Description of the task —
Every line below that has the string "computer" needs to be copied.

Entries provided —
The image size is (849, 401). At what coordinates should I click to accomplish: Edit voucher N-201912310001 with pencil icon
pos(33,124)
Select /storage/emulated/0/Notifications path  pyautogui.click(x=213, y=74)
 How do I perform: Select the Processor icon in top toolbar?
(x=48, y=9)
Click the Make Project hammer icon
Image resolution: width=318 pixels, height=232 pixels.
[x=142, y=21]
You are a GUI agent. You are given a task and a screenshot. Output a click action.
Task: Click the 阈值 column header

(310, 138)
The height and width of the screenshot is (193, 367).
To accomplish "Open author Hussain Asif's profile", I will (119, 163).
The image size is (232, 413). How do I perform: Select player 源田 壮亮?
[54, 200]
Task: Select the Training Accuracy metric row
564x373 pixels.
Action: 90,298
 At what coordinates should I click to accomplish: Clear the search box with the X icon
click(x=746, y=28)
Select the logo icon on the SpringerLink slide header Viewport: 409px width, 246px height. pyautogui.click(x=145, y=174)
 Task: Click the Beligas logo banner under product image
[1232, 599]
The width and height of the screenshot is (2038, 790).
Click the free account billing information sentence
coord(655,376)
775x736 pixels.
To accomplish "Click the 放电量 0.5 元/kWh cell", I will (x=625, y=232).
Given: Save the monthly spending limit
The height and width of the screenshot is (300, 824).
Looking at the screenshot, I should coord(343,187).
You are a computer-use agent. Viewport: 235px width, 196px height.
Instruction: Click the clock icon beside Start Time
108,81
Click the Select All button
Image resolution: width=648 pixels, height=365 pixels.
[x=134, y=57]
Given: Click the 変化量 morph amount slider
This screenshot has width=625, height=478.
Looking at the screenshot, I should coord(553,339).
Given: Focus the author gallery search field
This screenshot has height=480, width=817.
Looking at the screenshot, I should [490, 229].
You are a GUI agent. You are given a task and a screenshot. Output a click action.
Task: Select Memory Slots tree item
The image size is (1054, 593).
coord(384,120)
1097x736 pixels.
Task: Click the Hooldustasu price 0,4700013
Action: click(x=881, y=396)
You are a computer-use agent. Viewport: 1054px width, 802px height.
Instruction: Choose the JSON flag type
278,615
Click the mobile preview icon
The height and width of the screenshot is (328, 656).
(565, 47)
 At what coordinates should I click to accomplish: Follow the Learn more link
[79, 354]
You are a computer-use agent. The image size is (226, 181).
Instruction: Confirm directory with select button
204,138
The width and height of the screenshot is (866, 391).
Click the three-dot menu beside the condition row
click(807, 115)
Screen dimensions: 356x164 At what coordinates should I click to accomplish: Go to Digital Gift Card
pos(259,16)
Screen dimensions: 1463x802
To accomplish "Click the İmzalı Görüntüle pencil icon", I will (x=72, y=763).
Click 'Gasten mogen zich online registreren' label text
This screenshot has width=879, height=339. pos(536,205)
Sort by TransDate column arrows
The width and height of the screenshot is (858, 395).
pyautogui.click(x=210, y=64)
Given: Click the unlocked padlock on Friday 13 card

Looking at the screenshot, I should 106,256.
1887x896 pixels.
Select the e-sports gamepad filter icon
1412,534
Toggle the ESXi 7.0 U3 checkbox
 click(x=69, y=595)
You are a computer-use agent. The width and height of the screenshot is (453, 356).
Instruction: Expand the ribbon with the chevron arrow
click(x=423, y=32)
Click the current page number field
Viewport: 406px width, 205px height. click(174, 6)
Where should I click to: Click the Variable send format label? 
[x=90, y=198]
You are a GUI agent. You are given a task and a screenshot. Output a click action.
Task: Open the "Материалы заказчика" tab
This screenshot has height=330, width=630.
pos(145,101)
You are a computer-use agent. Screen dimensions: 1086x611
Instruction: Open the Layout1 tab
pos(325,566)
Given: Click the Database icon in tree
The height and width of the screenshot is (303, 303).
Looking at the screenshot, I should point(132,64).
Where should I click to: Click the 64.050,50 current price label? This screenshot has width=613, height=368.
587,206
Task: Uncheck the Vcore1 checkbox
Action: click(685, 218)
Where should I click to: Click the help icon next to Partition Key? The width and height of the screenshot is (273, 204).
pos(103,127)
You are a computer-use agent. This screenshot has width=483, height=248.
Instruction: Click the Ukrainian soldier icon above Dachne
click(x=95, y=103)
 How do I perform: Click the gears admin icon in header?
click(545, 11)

Response —
You are a computer-use agent. Viewport: 235px width, 196px height.
You are a computer-use agent. Viewport: 1054px width, 802px height.
You are a computer-use agent. The image size is (226, 181).
You are a computer-use agent. The width and height of the screenshot is (453, 356).
You are a computer-use agent. Screen dimensions: 1086x611
You are a computer-use agent. This screenshot has width=483, height=248.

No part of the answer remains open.